Huckster salesmen don’t like good, simple, and open products because they don’t have an angle to spin. The default bullshit engine of a salesman is bothered by simple and open products. But the future of our connected economy is based on empowering customers with the information they need and letting them decide and give us feedback on their choice. It’s open.
Do you know how hard phone carriers have worked to sell their convoluted, painful services? They have to dress up all these terrible programs with different marketing programs and keywords. It isn’t as bad as it used to be since customers are demanding “unlimited everything” more frequently, but time was when they had different data plans for different phones and the justifications for this made no sense.
I’ve bought several smartphones at this point. I’ve heard the pitches of salesmen as they try to convince me that a complicated model with added-on features might serve my needs. Sorry, I just want the most simple, open one. A few years ago, I had a salesman try to convince me to buy a Windows netbook with Microsoft Office installed and a capacious hard drive. He could not fathom why I wanted Ubuntu with a small, solid-state drive. “You don’t really get the concept of a netbook, do you?” I thought. It’s a browser with a keyboard. That’s all.
These complications and convolutions annoy educated consumers. We want straight information so we can make the best decision. So being good, simple, and open sells itself. There’s no need for your web firm to try to spin its services as better than your competitors if you’re open enough. Let the consumers see what you’re doing. Openness creates engagement. Bullshit creates distrust.

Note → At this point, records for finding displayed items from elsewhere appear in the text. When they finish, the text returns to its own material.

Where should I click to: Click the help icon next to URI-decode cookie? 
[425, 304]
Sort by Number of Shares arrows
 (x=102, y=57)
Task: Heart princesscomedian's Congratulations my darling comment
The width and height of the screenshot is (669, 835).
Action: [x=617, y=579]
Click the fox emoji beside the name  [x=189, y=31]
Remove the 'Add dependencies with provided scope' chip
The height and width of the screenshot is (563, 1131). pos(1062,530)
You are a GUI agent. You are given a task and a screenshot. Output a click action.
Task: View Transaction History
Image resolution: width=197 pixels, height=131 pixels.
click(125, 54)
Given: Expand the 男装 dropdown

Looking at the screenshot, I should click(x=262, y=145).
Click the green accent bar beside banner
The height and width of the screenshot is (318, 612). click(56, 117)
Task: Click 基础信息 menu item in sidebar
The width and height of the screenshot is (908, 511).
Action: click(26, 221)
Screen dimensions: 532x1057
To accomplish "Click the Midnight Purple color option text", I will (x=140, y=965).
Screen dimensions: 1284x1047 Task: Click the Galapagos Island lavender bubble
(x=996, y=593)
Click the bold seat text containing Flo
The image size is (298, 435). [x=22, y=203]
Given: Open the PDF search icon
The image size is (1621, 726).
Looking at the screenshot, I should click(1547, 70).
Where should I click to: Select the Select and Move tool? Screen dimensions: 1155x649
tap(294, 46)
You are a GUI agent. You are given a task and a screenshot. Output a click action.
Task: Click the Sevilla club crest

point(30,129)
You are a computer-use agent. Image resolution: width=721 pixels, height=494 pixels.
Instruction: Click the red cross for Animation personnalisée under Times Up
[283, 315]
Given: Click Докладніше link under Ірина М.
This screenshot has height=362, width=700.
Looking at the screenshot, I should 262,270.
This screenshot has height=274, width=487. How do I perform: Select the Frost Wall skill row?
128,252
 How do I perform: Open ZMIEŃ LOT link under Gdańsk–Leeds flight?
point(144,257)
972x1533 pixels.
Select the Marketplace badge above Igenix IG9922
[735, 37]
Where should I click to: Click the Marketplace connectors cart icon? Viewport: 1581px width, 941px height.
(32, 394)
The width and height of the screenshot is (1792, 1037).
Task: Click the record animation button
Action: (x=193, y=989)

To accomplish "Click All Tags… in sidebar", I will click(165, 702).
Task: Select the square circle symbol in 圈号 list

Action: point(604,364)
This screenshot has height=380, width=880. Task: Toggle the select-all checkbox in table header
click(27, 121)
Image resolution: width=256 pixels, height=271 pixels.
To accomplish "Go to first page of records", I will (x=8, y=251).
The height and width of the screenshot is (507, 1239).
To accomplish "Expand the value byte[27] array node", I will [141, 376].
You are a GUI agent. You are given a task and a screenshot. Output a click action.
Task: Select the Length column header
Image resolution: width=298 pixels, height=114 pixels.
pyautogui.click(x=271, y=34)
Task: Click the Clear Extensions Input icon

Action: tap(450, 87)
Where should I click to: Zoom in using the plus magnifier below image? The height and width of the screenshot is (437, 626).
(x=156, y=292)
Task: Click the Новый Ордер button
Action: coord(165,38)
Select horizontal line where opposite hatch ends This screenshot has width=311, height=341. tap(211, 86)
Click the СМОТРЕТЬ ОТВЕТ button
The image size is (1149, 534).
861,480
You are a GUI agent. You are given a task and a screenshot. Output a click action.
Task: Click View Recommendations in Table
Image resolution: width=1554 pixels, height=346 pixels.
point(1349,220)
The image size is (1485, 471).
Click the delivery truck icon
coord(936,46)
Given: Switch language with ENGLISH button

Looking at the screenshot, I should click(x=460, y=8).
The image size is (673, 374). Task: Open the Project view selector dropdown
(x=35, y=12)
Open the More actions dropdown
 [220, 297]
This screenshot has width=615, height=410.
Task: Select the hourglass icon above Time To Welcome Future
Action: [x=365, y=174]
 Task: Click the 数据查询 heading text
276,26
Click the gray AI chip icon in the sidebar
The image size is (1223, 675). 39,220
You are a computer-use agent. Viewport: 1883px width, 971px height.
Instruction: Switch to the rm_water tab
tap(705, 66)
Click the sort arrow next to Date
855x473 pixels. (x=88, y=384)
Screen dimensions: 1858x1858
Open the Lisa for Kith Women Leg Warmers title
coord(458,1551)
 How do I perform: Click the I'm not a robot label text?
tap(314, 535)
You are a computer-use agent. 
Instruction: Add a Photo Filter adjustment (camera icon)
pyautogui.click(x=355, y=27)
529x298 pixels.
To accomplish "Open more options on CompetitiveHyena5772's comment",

One agency where I worked hired a motivational speaker to come talk to us. One exercise he had us do was to answer “Excellent!” when he asked the question “How’s business?” Obviously, I answered “Pretty good, I guess” every time he got around to me and it drove him nuts. He had several other exercises meant to instill in us the power of positive bullshit. The problem is that when a customer can see your business has taken a turn, and you reply with an empty positive exclamation, at best you look like a liar and at worst you seem self-deluded. It’s always better to tell the truth.
This salesmanship fakery has passed its prime. I have no doubt it worked well when a customer couldn’t look your business up on Yelp to see what other people think of you, but we live in a different age. Better to get ahead of the criticism and be open by default. You can relieve yourself of the burden of salespeople who don’t know the product or technology and simply tell the truth.
Consider the agency where I worked with the majority of sites built in closed source .NET applications, hosted on the agency’s server, and containing compiled code that no client could view. The agency hated openness and tried to control content updates for every client. They had more sales people and project managers than coders because they had to work hard to convince clients what was good about their services and then manage everything heavily for the clients.
Contrast this approach with a web agency with whom I work whose offerings are open and open source. They build every website for their clients in an open source platform and they set up hosting for their clients so that the client owns it and can cancel or walk with their code at any time. Clients can manage their site content without the agency. The business owner sells every site. Clients see that it is a low-risk relationship for them to become a client so the agency doesn’t need an army of salespeople.
Building a simple and open business is a good thing. We can dedicate more time to creating good work and less to trying to package it. We can let marketing teams focus on doing their good work when they’re not burning energy by figuring out spin.